'>

Tuesday, 4 February 2025

AIS data to inform small scale fisheries management and marine spatial planning - paper.

 

Example of basic AIS data from VesselTracker.

The paper investigates the potential of using Automatic Identification Systems (AIS) data to inform small-scale fisheries management and marine spatial planning, specifically along the Scottish coast. AIS, originally designed for collision avoidance, broadcasts a vessel's position, track, and speed. By modeling AIS data reception and utilizing open-source Geographic Information System software, the study analyzes three months of AIS data from 274 small-scale fishing vessels. The research provides valuable insights into trip durations, distances traveled, and dependency on fishing grounds, while also addressing the challenges and opportunities presented by the uneven coverage of AIS receivers, especially in complex coastal topographies. The aim is to enhance understanding of fishing activities, inform management practices, and support the sustainable use of marine resources.

Paper by Tania Mendo  Publisher: Elsevier BV Publication

What are the main benefits of using AIS data for small-scale fisheries management? 

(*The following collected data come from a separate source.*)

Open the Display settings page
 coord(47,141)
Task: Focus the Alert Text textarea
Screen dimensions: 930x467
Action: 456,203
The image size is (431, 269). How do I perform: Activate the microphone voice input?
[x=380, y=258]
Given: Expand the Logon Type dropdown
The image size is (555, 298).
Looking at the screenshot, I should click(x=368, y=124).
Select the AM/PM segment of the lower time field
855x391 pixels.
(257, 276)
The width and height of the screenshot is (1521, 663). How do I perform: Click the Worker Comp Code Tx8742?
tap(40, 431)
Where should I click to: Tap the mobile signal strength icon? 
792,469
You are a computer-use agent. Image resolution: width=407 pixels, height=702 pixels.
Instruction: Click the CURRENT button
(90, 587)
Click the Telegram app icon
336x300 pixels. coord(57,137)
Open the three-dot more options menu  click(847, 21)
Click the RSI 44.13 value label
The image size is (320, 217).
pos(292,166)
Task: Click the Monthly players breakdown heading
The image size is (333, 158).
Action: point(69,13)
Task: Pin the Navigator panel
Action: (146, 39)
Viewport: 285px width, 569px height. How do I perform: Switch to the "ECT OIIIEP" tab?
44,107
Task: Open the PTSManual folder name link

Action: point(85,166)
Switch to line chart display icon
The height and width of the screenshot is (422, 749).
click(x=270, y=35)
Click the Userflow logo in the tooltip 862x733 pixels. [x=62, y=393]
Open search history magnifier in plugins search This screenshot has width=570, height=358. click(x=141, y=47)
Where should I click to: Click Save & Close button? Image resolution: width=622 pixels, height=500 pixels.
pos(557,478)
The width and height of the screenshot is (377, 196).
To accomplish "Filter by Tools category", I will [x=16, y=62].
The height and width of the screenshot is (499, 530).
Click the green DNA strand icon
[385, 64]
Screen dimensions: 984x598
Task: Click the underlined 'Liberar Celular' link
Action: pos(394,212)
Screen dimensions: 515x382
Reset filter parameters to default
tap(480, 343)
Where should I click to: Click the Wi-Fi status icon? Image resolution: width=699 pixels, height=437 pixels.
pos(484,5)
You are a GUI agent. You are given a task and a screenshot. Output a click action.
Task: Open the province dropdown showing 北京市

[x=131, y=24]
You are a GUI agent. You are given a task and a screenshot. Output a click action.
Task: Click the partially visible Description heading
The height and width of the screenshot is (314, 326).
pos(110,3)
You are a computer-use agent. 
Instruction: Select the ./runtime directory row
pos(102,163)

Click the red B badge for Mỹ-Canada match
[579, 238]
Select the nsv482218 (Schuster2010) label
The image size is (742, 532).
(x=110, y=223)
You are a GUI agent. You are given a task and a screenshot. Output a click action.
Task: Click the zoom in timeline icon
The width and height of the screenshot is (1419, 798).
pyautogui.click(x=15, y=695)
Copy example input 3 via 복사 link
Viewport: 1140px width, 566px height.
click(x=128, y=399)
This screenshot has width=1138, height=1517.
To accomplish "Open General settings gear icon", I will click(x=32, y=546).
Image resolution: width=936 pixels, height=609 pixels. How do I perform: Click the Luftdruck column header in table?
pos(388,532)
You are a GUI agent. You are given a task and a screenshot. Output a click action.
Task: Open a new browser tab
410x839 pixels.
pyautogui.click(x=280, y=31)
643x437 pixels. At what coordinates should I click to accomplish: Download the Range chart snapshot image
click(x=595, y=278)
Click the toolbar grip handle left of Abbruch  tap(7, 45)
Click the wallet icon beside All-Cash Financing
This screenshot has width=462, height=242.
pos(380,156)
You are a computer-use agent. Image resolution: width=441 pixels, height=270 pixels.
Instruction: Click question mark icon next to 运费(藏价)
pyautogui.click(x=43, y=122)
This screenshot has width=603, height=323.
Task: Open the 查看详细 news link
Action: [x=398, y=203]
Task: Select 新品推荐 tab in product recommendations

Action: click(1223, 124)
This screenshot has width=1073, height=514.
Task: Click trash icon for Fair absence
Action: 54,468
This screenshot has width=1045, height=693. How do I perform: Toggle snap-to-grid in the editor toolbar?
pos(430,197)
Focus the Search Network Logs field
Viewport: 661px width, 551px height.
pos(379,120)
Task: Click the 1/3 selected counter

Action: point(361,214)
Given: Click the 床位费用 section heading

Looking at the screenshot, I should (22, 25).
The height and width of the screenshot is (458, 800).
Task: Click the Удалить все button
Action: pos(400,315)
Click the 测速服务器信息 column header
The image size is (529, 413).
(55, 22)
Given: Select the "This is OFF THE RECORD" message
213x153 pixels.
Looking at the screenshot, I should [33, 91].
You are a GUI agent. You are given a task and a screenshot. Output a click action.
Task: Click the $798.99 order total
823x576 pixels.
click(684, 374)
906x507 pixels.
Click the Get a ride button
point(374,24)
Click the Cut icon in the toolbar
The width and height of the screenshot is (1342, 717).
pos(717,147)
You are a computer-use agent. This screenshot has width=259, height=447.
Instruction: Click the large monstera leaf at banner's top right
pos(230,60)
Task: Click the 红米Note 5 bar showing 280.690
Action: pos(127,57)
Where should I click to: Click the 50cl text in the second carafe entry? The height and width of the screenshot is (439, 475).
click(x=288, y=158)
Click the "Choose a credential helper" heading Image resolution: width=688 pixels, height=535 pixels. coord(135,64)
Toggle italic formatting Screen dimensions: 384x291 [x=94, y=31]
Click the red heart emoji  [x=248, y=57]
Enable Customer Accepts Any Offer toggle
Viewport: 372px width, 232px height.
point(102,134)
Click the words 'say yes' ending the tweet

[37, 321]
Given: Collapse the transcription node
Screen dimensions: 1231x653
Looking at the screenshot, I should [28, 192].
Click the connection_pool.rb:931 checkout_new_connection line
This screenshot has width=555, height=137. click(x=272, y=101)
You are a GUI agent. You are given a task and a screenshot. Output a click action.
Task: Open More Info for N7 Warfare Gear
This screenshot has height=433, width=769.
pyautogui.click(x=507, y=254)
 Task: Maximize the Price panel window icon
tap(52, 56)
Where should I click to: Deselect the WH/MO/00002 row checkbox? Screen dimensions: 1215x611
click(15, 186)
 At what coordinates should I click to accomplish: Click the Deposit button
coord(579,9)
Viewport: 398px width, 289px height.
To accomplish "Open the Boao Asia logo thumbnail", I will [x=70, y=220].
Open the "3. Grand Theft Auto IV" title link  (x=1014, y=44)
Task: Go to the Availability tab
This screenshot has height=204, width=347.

AIS data provides several benefits for small-scale fisheries management, including:
  • Characterization of Fishing Trips: AIS data can help identify and analyze individual fishing trips by filtering out non-fishing movements, thus giving insights into actual fishing activities.
  • Spatial Planning Support: The data's ability to illustrate the spatio-temporal distribution of fishing activities can inform marine spatial planning, aiding in the efficient allocation of marine resources and compliance with conservation policies.
  • Integration with Other Data: The study suggests that integrating AIS data with other relevant metrics can improve fisheries management and enhance understanding of fisheries interactions with the environment.
What limitations of AIS data are highlighted in the study for regulatory purposes? 

The study identifies several limitations when using AIS data for regulatory purposes:
  • Coverage Limitations: The distribution of AIS receivers is not uniform, and local topography can obstruct line-of-sight communication, compromising data reception in certain areas.
  • Quality of Data: There may be issues with the quality of AIS transmissions that need careful consideration, including error rates in identifying actual fishing activities versus non-fishing movements.
  • Need for Tailored Filtering Criteria: The effectiveness of identifying fishing trips depends on region-specific filtering criteria, which may need continuous refinement to accommodate variations in fishing practices and vessel operations.
How was the AIS data collected and analyzed for the research? 

The AIS data was collected from 274 small-scale fishing vessels operating within Scottish Territorial waters over three months. The researchers used open-source Geographic Information System and relational database software to model AIS data reception and conduct analyses. Computationally efficient methods were explored to process the large data volumes, focusing on spatio-temporal analyses of fishing trips, including duration, distance traveled, and fishing ground dependency. The methodology involved applying specific filtering criteria to discern fishing trips from other vessel movements, allowing for a detailed understanding of fishing activities in the area.